** Opening DATA PROVIDED block **
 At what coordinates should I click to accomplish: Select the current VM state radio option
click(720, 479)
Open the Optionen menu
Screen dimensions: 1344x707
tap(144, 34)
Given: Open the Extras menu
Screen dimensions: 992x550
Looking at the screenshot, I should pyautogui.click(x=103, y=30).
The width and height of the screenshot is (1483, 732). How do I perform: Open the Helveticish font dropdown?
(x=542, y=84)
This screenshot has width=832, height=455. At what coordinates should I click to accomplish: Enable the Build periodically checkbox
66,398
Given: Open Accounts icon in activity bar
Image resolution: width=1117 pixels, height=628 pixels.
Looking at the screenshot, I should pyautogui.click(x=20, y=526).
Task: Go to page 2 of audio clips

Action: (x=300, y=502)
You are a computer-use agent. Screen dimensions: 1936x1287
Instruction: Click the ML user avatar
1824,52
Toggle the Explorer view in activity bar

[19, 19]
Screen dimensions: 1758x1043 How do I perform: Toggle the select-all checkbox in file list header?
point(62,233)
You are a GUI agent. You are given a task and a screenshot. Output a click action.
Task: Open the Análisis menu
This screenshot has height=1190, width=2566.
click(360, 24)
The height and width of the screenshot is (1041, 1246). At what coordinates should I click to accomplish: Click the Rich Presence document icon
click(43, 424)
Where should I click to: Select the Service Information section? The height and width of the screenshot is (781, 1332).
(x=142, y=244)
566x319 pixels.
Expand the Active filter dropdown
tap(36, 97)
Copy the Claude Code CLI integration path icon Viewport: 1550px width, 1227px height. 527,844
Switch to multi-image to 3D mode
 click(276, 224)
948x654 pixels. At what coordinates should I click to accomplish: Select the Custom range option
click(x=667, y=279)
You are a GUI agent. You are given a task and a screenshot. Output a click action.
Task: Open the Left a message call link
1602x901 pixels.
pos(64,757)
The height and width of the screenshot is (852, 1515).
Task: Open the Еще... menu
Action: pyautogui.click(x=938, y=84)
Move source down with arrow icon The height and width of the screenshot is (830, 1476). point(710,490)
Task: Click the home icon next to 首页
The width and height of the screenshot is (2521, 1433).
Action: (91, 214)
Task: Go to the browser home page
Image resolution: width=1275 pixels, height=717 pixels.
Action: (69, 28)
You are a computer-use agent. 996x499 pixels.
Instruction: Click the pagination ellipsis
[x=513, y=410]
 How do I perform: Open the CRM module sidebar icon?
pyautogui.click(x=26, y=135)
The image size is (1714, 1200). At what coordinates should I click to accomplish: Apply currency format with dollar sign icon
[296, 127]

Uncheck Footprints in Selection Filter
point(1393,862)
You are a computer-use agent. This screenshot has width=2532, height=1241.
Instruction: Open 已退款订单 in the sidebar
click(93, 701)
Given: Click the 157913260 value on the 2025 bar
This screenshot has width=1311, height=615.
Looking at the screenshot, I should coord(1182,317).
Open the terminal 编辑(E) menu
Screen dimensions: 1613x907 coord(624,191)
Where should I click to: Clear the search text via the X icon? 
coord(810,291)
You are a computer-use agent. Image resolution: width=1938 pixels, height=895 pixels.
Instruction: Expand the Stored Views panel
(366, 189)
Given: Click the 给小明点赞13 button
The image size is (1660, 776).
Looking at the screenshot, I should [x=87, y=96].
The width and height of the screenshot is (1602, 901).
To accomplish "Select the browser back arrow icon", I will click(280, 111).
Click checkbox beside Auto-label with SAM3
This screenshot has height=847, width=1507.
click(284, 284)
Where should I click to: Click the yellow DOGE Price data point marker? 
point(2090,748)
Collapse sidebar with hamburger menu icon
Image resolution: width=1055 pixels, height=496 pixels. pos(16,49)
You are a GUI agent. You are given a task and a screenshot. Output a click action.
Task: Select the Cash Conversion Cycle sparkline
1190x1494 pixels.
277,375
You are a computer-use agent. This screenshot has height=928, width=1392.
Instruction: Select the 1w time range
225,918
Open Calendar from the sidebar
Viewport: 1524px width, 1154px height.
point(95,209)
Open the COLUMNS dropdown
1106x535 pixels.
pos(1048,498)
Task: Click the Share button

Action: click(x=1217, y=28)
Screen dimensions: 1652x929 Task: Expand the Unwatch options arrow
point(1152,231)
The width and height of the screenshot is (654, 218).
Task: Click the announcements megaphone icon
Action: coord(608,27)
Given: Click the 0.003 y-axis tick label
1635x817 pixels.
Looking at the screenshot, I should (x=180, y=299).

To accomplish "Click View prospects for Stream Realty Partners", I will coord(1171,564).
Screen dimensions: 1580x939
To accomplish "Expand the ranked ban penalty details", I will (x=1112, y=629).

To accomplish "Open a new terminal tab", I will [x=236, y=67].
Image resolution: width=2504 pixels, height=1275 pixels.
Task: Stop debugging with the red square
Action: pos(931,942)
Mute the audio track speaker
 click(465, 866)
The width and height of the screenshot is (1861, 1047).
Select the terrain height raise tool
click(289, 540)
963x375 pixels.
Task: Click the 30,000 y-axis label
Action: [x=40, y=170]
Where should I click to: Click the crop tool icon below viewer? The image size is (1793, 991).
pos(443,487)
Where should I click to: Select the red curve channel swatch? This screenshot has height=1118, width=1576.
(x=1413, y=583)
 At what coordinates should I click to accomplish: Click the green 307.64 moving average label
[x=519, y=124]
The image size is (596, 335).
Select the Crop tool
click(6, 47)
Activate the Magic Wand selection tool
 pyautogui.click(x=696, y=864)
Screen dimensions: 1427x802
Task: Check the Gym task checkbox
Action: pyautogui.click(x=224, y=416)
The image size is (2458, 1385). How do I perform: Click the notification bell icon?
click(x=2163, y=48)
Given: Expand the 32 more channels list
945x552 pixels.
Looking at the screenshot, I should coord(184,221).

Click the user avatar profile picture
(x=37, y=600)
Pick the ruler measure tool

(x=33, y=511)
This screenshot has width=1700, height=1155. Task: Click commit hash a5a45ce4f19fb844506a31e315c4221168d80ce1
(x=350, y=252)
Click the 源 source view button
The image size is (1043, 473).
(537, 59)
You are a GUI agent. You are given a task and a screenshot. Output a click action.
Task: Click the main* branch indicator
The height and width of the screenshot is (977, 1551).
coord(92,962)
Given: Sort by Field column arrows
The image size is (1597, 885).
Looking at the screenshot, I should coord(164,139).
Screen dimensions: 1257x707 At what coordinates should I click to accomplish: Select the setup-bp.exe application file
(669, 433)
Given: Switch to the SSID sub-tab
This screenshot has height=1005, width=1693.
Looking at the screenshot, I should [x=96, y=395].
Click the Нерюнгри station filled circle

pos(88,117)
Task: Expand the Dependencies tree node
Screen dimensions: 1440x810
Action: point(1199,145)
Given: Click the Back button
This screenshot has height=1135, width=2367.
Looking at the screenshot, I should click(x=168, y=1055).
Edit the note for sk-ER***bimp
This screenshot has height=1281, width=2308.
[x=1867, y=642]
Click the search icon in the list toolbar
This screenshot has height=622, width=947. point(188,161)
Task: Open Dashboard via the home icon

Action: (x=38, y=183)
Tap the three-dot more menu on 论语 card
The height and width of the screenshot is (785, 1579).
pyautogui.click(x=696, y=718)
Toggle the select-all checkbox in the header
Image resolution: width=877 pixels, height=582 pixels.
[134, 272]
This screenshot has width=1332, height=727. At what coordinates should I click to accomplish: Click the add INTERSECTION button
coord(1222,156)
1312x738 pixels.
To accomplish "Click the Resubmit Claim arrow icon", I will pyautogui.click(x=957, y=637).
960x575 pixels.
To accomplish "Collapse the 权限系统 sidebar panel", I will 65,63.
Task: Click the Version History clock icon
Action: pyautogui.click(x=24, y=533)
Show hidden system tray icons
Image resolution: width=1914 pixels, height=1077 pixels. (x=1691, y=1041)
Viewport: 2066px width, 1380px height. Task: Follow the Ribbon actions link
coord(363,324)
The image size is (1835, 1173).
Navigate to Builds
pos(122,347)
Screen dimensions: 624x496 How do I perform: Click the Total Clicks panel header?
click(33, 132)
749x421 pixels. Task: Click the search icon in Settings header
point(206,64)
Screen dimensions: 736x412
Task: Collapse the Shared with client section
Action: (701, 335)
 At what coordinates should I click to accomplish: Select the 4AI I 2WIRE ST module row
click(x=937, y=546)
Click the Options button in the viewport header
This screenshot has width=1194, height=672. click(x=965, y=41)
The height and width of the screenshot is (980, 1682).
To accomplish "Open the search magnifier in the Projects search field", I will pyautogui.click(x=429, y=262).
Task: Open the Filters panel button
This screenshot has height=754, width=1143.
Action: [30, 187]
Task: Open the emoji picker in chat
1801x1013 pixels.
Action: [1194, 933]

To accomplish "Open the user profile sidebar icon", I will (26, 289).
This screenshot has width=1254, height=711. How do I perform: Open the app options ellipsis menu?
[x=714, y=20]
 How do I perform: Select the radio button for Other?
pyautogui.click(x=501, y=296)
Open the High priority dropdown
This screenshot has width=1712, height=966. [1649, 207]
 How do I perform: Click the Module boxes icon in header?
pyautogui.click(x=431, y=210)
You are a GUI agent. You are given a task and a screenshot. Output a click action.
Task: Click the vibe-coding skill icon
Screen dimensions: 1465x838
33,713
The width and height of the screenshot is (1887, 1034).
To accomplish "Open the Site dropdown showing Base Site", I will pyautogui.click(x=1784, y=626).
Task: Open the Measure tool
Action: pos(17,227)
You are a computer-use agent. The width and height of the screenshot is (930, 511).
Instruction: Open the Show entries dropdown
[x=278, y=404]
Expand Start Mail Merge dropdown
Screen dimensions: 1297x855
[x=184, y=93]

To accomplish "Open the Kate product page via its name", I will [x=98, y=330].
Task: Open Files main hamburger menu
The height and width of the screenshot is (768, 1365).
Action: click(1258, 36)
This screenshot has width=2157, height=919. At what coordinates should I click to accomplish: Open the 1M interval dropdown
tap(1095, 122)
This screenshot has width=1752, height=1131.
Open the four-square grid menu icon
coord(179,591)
** Closing DATA PROVIDED block **
INSTRUCTIONS FOR THE TASK:
The lines you need are those containing "main"; find them in the records and copy them.

RESPONSE FOR THIS EXERCISE:
Task: Click the main* branch indicator
Task: Open Files main hamburger menu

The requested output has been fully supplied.